Brief
Go through the data below and copy each line where the word "will" occurs.

Data shown
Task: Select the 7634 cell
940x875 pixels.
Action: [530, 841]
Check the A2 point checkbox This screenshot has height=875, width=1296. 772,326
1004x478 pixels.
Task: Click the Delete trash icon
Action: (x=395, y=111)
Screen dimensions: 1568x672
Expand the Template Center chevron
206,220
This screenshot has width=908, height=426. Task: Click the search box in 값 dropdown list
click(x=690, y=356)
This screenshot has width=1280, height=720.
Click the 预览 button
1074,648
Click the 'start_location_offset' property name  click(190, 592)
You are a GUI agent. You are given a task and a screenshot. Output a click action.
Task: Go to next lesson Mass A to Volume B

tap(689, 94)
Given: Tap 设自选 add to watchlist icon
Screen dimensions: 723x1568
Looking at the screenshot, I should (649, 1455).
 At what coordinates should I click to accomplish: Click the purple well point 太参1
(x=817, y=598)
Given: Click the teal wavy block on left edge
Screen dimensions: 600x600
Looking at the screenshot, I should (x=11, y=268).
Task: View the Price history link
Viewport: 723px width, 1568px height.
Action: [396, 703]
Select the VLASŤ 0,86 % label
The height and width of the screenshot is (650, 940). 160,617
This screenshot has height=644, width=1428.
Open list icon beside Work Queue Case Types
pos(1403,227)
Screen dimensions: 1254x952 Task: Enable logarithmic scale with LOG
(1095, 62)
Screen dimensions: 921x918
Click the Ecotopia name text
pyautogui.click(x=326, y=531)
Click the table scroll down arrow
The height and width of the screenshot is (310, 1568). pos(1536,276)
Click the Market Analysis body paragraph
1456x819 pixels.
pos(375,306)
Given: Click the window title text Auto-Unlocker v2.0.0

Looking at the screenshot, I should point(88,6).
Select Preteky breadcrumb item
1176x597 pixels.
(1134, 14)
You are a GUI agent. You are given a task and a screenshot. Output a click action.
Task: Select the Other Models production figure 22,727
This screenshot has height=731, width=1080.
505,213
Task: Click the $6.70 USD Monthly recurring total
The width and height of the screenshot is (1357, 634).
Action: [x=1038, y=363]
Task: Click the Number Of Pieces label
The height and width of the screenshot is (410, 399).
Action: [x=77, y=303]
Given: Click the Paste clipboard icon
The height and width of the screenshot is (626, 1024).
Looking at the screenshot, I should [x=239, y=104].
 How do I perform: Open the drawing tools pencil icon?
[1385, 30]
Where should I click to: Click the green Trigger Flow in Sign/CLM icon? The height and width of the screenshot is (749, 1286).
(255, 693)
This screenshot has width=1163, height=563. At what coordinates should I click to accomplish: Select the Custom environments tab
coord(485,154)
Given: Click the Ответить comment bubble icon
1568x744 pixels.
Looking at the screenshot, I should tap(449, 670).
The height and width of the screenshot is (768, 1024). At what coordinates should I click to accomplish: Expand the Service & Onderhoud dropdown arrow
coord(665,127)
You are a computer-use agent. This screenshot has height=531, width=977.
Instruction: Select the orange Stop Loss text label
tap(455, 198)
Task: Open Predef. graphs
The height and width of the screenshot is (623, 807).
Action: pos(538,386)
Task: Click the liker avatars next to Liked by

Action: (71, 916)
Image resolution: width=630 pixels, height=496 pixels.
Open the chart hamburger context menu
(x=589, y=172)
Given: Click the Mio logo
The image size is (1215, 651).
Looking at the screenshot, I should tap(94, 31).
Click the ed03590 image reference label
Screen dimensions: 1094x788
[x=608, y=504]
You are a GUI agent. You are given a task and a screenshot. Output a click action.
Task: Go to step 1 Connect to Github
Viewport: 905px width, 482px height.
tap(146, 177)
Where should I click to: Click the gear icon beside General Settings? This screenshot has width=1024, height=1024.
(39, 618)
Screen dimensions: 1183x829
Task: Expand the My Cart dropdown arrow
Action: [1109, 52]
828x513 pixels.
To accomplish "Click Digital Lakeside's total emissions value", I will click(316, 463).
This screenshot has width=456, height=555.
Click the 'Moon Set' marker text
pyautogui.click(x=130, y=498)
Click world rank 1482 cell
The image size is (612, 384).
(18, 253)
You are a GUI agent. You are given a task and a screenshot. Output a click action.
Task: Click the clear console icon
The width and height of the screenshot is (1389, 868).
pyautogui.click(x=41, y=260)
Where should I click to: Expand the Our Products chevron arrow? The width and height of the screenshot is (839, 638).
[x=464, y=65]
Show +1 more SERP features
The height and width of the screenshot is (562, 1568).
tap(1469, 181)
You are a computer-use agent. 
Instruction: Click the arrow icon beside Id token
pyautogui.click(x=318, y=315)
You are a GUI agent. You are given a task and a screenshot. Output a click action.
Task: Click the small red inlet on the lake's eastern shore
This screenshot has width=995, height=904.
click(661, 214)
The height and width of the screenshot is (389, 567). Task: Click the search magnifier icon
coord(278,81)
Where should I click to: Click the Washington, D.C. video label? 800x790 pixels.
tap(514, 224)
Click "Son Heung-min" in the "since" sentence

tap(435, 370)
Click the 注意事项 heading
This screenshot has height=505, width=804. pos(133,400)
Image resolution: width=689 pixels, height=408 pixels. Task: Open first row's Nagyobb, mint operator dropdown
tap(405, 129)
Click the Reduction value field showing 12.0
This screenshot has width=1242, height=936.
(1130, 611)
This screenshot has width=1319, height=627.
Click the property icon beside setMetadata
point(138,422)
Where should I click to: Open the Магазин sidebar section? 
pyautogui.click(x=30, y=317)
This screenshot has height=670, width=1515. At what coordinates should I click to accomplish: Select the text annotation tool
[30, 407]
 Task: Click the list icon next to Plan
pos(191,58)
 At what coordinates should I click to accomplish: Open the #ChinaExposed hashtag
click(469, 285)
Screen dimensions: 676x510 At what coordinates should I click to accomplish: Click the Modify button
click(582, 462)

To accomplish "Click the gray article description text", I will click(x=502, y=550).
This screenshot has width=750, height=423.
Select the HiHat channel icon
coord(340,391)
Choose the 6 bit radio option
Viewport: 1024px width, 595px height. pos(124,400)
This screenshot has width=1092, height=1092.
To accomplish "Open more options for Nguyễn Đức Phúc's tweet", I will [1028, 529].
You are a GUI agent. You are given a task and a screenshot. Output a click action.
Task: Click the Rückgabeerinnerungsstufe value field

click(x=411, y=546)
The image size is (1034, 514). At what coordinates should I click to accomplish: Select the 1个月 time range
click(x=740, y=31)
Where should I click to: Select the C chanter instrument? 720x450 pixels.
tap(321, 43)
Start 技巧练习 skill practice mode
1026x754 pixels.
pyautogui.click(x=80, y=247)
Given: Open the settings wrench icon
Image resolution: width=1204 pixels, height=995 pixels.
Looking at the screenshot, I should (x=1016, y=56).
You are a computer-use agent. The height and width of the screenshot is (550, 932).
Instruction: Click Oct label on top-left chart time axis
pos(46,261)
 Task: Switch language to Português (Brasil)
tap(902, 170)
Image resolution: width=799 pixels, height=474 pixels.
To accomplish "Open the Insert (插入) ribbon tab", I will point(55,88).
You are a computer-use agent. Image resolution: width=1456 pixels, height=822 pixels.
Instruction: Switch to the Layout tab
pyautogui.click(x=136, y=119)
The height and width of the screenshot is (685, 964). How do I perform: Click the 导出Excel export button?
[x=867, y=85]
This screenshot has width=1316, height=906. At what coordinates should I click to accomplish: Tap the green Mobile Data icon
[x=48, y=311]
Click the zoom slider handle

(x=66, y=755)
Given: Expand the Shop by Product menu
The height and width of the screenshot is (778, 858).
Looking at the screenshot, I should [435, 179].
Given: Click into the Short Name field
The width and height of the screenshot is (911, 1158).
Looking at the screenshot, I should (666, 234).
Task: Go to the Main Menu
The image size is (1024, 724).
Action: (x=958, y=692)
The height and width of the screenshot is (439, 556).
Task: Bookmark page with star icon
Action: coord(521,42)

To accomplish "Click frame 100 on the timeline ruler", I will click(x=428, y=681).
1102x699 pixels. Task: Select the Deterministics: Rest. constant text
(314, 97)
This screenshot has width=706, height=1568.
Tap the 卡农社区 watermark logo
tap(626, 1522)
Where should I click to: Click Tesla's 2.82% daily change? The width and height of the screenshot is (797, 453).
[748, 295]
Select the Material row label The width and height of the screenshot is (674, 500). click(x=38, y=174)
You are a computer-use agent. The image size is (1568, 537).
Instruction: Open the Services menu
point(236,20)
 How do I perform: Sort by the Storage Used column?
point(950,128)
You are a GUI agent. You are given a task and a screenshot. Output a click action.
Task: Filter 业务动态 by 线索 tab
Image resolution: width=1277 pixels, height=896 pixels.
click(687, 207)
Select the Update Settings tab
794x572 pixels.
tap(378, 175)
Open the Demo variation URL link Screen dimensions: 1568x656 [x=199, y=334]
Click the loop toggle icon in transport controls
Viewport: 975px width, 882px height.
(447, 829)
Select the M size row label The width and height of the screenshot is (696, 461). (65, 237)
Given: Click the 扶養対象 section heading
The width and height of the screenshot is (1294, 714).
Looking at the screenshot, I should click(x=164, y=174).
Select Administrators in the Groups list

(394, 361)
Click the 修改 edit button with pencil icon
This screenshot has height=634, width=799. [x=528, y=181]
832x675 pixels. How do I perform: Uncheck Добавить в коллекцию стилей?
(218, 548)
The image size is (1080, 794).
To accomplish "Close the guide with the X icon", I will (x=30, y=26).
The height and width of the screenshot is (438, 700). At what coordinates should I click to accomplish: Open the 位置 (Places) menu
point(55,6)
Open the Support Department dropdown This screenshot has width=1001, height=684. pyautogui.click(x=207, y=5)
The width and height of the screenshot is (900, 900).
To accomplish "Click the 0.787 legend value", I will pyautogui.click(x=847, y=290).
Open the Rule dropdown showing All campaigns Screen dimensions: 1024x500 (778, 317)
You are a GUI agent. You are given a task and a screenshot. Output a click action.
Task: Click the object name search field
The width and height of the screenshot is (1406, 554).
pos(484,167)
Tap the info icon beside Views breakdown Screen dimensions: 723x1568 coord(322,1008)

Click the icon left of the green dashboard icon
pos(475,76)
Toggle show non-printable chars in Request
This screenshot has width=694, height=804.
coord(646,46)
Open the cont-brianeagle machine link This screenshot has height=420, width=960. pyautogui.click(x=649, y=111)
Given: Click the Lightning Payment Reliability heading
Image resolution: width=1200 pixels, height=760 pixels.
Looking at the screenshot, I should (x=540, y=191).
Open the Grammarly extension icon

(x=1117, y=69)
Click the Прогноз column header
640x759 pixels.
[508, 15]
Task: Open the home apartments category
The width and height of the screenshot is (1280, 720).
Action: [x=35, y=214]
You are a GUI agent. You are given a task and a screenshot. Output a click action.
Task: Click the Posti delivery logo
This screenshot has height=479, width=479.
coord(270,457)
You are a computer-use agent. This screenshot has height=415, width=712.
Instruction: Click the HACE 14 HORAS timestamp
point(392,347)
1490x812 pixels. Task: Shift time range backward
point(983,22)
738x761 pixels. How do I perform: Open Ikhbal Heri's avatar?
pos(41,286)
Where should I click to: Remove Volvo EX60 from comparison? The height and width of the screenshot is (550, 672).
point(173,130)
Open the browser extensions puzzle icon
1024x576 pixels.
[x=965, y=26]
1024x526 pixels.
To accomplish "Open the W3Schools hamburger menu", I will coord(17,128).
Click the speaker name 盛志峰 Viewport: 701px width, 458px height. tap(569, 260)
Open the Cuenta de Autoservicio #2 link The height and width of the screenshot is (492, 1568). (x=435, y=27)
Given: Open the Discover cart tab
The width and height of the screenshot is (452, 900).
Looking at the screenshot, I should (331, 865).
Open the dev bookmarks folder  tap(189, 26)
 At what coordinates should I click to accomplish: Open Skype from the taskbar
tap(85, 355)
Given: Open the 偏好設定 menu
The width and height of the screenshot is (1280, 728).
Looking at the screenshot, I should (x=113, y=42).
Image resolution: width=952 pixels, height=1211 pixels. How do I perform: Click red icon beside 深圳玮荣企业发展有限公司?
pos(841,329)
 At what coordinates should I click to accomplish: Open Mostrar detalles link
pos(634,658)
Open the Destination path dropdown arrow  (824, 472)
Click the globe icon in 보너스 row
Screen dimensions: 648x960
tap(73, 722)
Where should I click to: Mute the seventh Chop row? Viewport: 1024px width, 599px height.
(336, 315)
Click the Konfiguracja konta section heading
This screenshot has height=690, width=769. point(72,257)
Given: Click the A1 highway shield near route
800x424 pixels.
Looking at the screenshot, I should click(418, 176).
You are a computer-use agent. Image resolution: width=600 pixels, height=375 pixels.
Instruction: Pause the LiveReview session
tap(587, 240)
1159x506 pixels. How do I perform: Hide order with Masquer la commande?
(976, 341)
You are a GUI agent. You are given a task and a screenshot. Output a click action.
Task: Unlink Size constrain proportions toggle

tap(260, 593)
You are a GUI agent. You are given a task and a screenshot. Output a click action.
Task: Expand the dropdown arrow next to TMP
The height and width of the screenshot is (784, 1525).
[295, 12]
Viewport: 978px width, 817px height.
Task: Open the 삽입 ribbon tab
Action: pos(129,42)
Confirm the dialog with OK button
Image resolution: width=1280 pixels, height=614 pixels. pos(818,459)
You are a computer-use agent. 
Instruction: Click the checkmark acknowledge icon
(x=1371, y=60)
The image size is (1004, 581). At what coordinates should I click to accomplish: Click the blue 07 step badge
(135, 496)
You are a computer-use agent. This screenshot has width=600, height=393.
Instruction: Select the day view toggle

Result of the exercise
To accomplish "Click Digital Lakeside's total emissions value", I will click(316, 463).
To accomplish "Click the gray article description text", I will click(x=502, y=550).
To accomplish "Open more options for Nguyễn Đức Phúc's tweet", I will [1028, 529].
To accomplish "Open the Insert (插入) ribbon tab", I will point(55,88).
To accomplish "Click frame 100 on the timeline ruler", I will click(x=428, y=681).
To accomplish "Close the guide with the X icon", I will (x=30, y=26).
To accomplish "Click the 0.787 legend value", I will pyautogui.click(x=847, y=290).
To accomplish "Open the W3Schools hamburger menu", I will coord(17,128).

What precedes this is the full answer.